—Entonces vamos a entrar por la puerta correcta.
Once días después, llegaron las primeras notificaciones judiciales.
El juez congeló cuentas de Iván, pidió registros bancarios de la constructora y ordenó revisar mi condena de emergencia.
Esa misma tarde, Graciela me llamó.
—Mateo, mi amor —dijo con una dulzura podrida—. Me llegaron unos papeles rarísimos.

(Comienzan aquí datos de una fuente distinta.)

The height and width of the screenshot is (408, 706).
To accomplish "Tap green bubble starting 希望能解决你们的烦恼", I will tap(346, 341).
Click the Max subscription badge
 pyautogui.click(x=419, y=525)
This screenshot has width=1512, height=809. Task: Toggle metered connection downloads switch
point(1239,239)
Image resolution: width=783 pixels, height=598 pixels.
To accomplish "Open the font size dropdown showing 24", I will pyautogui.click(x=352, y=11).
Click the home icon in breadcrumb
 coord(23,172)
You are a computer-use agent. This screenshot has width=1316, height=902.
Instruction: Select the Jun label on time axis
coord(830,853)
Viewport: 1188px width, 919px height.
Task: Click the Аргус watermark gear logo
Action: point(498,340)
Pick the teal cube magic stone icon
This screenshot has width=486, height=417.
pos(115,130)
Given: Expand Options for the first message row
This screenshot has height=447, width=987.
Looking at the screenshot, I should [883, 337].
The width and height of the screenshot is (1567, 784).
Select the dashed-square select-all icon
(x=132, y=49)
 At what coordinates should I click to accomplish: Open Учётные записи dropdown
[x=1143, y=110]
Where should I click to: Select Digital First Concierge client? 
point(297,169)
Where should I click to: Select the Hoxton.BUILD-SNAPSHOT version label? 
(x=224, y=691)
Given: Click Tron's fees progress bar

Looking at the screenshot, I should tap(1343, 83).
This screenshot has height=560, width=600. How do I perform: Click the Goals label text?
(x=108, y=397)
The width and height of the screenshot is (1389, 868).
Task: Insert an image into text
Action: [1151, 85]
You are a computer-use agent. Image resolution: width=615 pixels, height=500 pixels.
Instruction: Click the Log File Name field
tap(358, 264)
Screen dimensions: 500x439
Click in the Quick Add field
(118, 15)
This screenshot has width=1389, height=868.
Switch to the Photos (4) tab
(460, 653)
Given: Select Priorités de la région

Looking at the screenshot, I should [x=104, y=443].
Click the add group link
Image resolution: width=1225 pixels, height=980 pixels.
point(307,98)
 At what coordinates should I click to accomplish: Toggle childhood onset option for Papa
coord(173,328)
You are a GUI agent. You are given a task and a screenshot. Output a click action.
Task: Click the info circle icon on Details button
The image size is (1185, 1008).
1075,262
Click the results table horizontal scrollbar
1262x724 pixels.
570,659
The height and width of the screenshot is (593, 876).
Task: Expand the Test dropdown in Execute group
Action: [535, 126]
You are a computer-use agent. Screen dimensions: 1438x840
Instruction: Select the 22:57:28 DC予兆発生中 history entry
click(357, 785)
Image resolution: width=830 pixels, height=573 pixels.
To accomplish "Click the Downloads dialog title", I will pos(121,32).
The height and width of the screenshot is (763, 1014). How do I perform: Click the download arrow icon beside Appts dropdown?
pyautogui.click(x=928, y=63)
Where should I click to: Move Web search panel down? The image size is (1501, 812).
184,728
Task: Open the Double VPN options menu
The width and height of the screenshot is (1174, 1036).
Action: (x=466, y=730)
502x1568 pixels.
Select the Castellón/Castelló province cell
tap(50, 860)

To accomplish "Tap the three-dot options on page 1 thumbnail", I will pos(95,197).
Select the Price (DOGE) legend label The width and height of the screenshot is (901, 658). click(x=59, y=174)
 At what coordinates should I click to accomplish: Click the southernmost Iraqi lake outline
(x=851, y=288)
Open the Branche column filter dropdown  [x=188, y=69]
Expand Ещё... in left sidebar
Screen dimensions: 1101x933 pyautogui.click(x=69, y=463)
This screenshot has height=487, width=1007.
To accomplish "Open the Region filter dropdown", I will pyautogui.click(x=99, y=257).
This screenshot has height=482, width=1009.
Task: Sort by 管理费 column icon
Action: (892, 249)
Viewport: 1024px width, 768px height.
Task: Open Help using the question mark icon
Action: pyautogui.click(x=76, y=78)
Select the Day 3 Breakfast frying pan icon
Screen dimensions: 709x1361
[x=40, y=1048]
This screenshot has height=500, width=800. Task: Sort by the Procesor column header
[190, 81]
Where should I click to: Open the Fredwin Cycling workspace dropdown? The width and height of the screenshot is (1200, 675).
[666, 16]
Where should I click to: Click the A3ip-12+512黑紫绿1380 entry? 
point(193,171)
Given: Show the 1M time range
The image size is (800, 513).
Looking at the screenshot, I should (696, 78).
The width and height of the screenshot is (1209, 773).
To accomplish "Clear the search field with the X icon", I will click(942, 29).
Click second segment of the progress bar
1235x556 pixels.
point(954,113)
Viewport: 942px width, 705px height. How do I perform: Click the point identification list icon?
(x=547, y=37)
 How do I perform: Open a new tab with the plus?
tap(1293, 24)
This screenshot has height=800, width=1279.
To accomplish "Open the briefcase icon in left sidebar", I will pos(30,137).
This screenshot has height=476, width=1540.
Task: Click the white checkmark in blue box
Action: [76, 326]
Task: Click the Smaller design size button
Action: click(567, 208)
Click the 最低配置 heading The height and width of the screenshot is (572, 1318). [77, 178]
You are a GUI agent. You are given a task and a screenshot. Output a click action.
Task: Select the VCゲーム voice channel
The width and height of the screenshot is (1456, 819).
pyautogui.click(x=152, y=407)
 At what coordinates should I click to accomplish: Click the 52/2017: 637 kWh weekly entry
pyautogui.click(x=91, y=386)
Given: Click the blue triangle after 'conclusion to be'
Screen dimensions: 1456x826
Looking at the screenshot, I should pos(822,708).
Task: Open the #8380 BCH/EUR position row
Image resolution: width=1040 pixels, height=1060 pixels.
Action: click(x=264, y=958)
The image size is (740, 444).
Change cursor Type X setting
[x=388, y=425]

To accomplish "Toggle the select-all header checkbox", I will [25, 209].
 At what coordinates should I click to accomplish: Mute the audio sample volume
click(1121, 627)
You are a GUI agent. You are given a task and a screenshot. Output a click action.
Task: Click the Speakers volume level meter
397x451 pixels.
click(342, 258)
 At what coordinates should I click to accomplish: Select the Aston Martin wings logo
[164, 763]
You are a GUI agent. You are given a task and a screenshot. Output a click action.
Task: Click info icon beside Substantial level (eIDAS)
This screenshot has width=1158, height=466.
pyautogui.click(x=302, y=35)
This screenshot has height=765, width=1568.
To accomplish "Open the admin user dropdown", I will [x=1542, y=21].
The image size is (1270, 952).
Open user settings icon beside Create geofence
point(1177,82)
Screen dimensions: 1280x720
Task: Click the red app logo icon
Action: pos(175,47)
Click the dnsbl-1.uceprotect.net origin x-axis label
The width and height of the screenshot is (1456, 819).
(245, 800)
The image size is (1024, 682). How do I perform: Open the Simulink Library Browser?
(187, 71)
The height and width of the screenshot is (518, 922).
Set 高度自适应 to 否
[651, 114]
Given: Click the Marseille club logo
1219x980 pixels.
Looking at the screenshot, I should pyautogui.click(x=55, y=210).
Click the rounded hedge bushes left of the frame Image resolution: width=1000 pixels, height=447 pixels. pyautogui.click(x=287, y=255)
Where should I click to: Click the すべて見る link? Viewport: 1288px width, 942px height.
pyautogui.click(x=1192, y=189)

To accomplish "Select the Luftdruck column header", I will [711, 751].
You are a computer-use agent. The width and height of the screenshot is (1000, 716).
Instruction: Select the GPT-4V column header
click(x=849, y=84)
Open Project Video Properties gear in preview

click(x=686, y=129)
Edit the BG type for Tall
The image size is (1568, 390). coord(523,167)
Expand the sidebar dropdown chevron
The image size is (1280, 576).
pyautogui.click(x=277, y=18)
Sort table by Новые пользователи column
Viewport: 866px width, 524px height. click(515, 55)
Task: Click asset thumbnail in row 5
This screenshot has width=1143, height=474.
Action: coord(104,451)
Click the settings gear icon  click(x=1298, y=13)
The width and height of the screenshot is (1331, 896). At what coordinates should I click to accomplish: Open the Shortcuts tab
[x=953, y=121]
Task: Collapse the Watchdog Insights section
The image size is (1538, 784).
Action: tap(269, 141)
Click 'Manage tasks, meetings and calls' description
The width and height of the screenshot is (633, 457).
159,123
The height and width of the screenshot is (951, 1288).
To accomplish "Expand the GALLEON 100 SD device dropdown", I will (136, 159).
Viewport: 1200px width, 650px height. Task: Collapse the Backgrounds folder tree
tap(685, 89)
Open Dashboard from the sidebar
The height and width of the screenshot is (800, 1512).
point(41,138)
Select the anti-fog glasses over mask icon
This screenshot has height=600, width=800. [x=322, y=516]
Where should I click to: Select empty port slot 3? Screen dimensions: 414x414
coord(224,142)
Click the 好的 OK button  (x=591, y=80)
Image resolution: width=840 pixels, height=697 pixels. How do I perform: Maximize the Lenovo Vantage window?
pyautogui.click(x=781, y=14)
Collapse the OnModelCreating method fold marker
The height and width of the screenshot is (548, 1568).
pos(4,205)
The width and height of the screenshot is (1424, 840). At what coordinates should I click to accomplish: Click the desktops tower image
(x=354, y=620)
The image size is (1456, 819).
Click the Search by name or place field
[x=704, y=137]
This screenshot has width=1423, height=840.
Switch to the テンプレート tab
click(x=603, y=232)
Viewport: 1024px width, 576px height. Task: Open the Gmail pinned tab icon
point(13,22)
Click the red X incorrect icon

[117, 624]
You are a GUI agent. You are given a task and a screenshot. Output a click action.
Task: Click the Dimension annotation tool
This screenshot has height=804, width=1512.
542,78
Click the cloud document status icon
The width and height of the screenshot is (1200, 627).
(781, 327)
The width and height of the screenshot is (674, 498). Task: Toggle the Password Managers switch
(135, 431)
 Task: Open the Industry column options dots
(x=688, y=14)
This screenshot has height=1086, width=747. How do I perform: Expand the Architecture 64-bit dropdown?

No sé qué te estén metiendo en la cabeza, pero esto debemos hablarlo en familia.
—La familia no fabrica pruebas para mandar a un inocente a prisión.
Hubo silencio.
Luego su voz cambió.
—Tú sigues siendo un exconvicto. ¿De verdad crees que un juez va a creerte más a ti que a mí?
Miré la memoria USB sobre la mesa.
—No tiene que creerme a mí. Solo tiene que escuchar a mi papá.
Colgué.
El proceso duró 8 meses.
Iván se quebró primero.
Cuando los fiscales mostraron las transferencias, los mensajes con el contador y su propia confesión firmada, comenzó a sudar como si el aire del juzgado se hubiera convertido en fuego.
Primero culpó a Graciela.
Después culpó a las deudas.
Finalmente, cuando entendió cuántos años podía pasar encerrado, contó todo.
Admitió que Graciela consiguió mis contraseñas. Admitió que ella le dio la llave de mi departamento. Admitió que mi papá intentó llamarme varias veces a la prisión, pero Graciela le decía que yo no quería saber nada de él.
También confesó que, cuando mi padre empezó a sospechar, ella le quitó el celular y convenció al médico privado de que sus acusaciones eran delirios provocados por los medicamentos.
En la audiencia final, Graciela llegó vestida de blanco, con un rosario entre las manos y lágrimas ensayadas.
Habló de amor, de sacrificio, de familia.
Entonces Marisol pidió reproducir el video.